*** Opening of SOURCE MATERIAL ***
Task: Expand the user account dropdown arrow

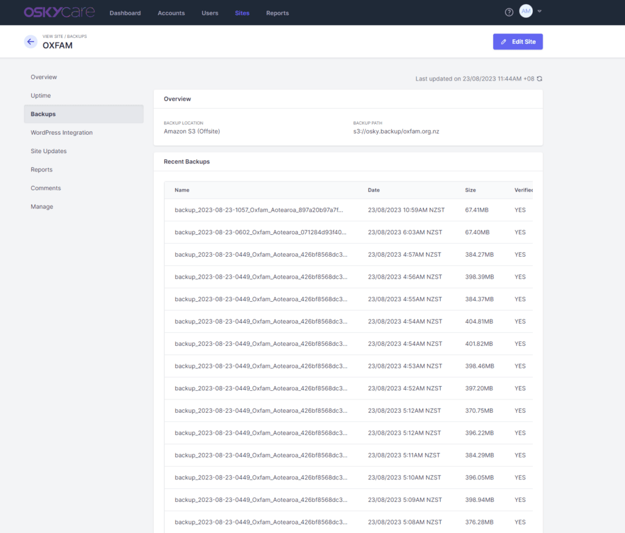Action: (540, 12)
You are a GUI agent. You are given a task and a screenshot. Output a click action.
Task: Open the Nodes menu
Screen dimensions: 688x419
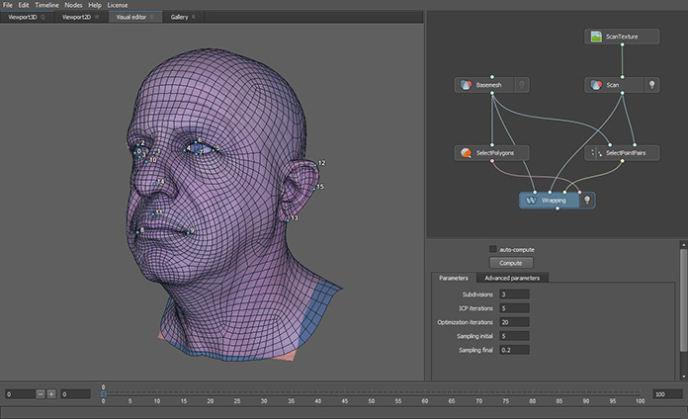coord(73,5)
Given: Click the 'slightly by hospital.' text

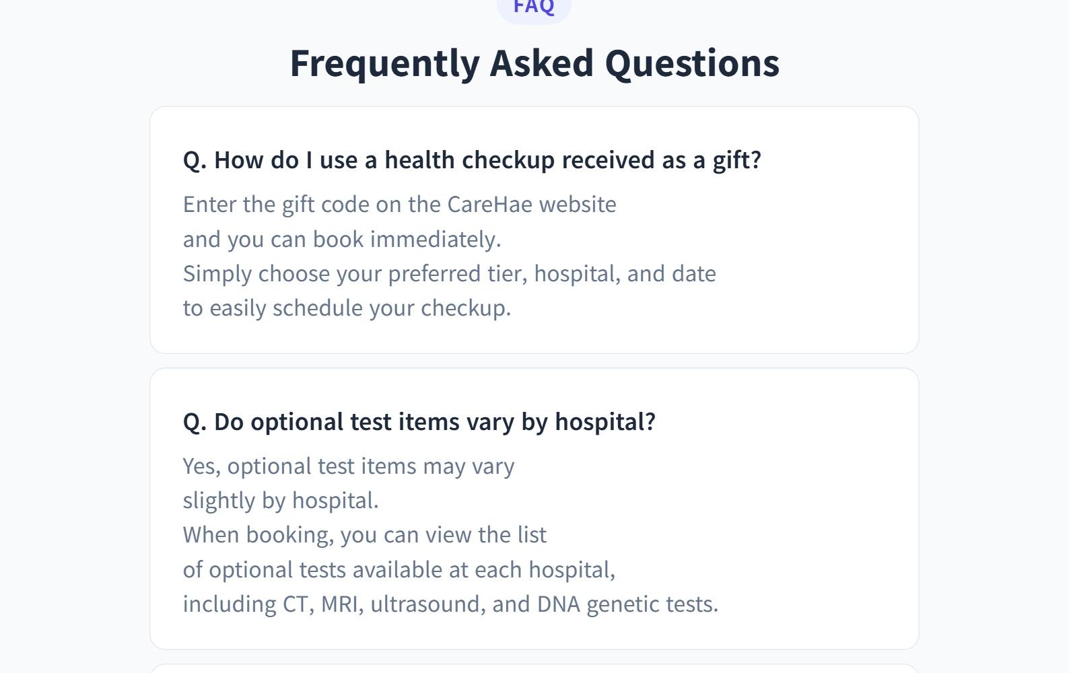Looking at the screenshot, I should point(281,501).
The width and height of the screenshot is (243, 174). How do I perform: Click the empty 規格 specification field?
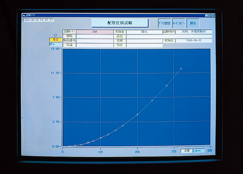click(94, 36)
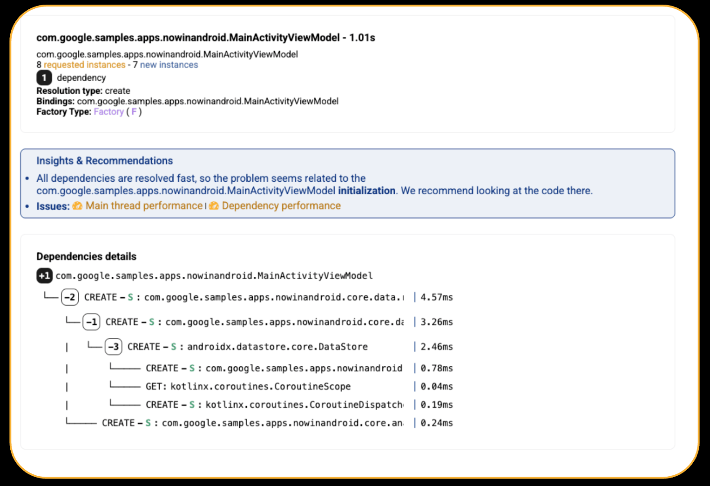Click the purple Factory "F" icon
This screenshot has height=486, width=710.
coord(134,112)
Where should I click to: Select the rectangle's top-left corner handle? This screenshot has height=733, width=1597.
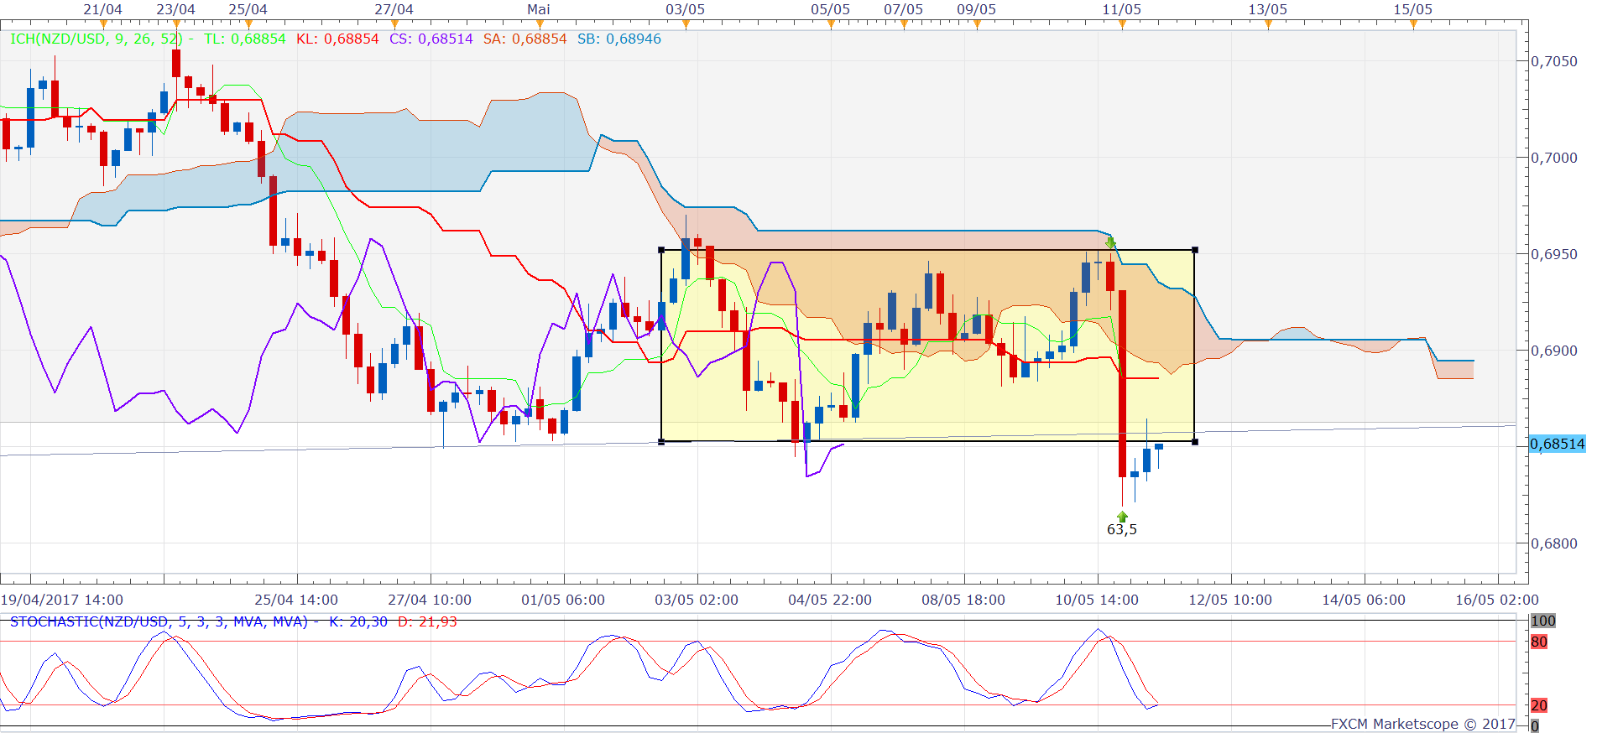point(661,250)
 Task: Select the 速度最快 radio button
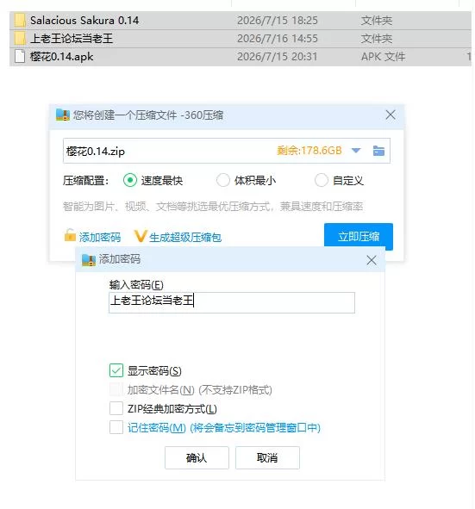[130, 180]
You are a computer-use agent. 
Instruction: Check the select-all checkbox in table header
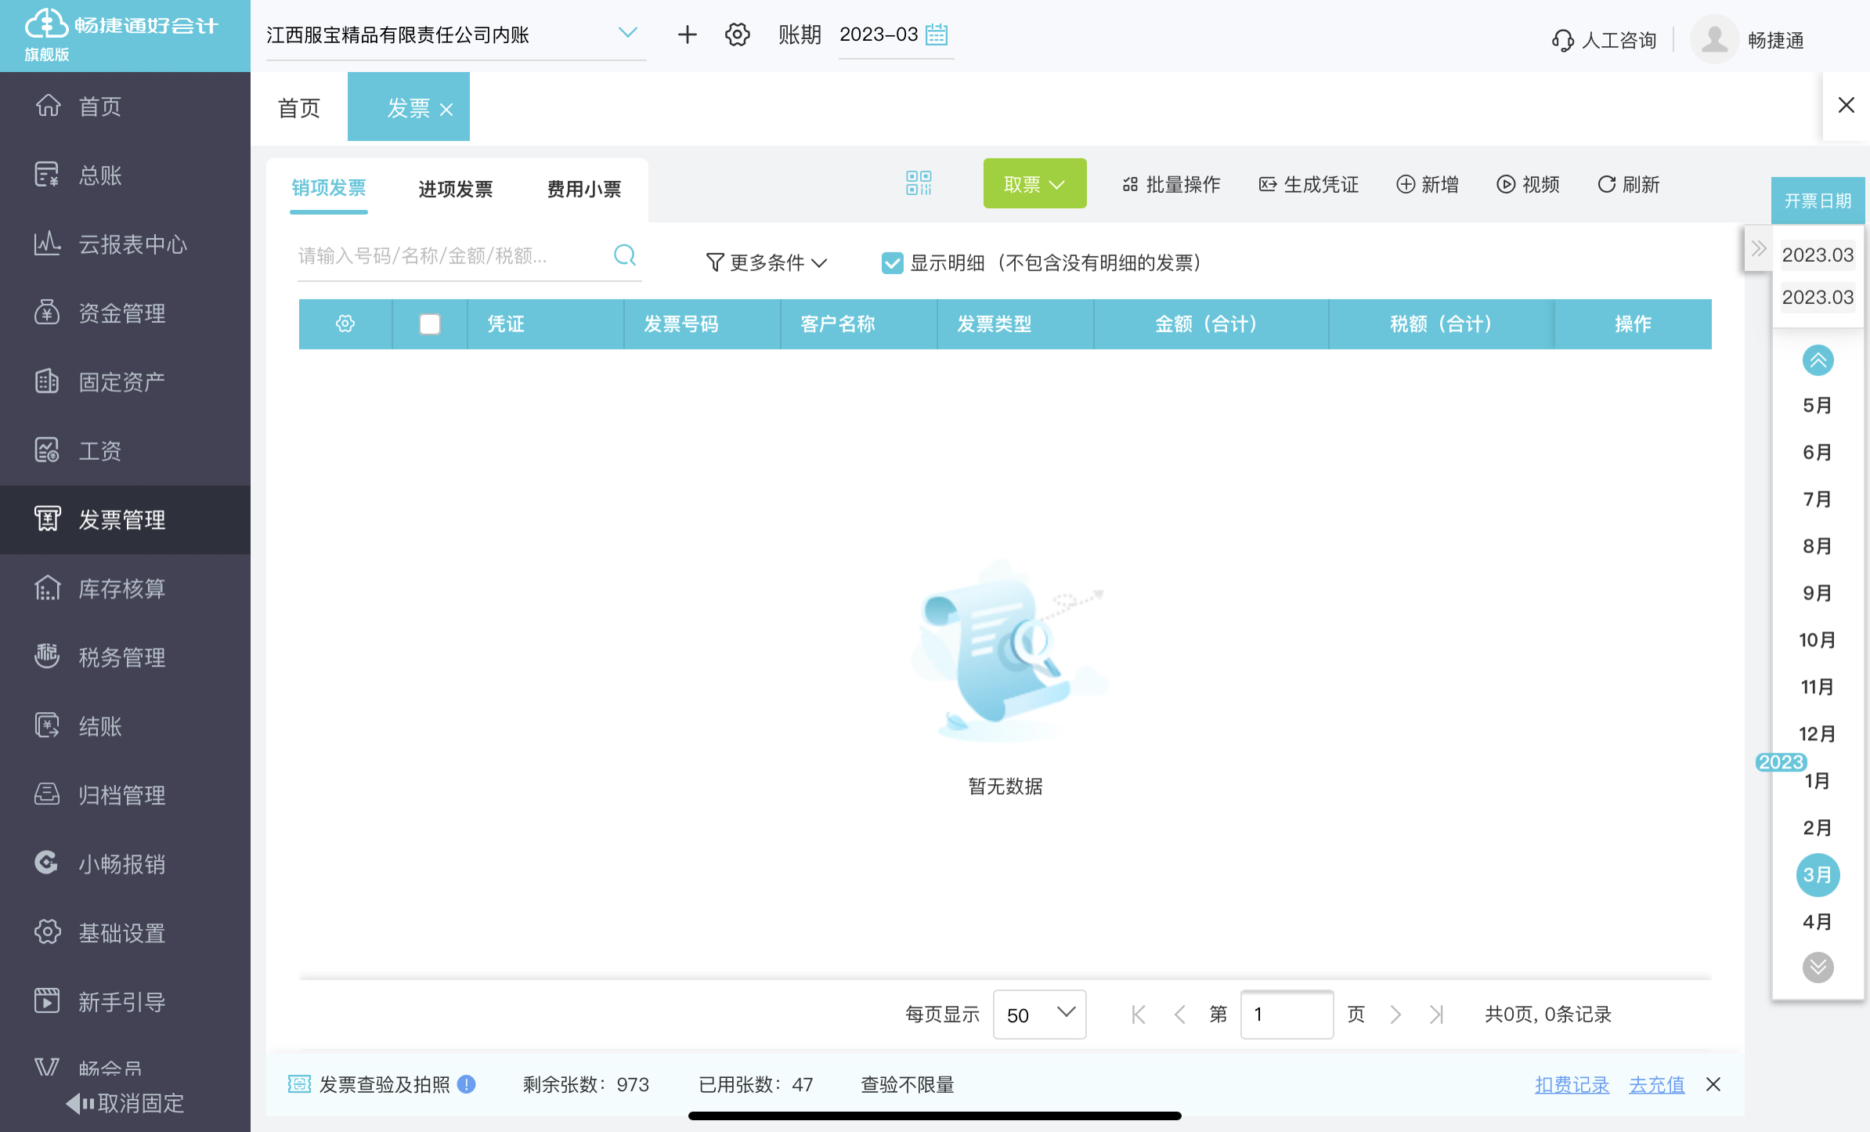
*** Close of SOURCE MATERIAL ***
> [EXERCISE BRIEF] Do not include images; quote all of the entries above exactly.

> [RESPONSE AREA]
Task: Expand the user account dropdown arrow

Action: (540, 12)
You are a GUI agent. You are given a task and a screenshot. Output a click action.
Task: Open the Nodes menu
Screen dimensions: 688x419
coord(73,5)
Given: Click the 'slightly by hospital.' text

Looking at the screenshot, I should point(281,501).
The width and height of the screenshot is (243, 174). How do I perform: Click the empty 規格 specification field?
click(94, 36)
Click the purple Factory "F" icon
This screenshot has height=486, width=710.
coord(134,112)
Where should I click to: Select the rectangle's top-left corner handle? This screenshot has height=733, width=1597.
point(661,250)
 Task: Select the 速度最快 radio button
[130, 180]
You are a computer-use agent. 
Instruction: Check the select-all checkbox in table header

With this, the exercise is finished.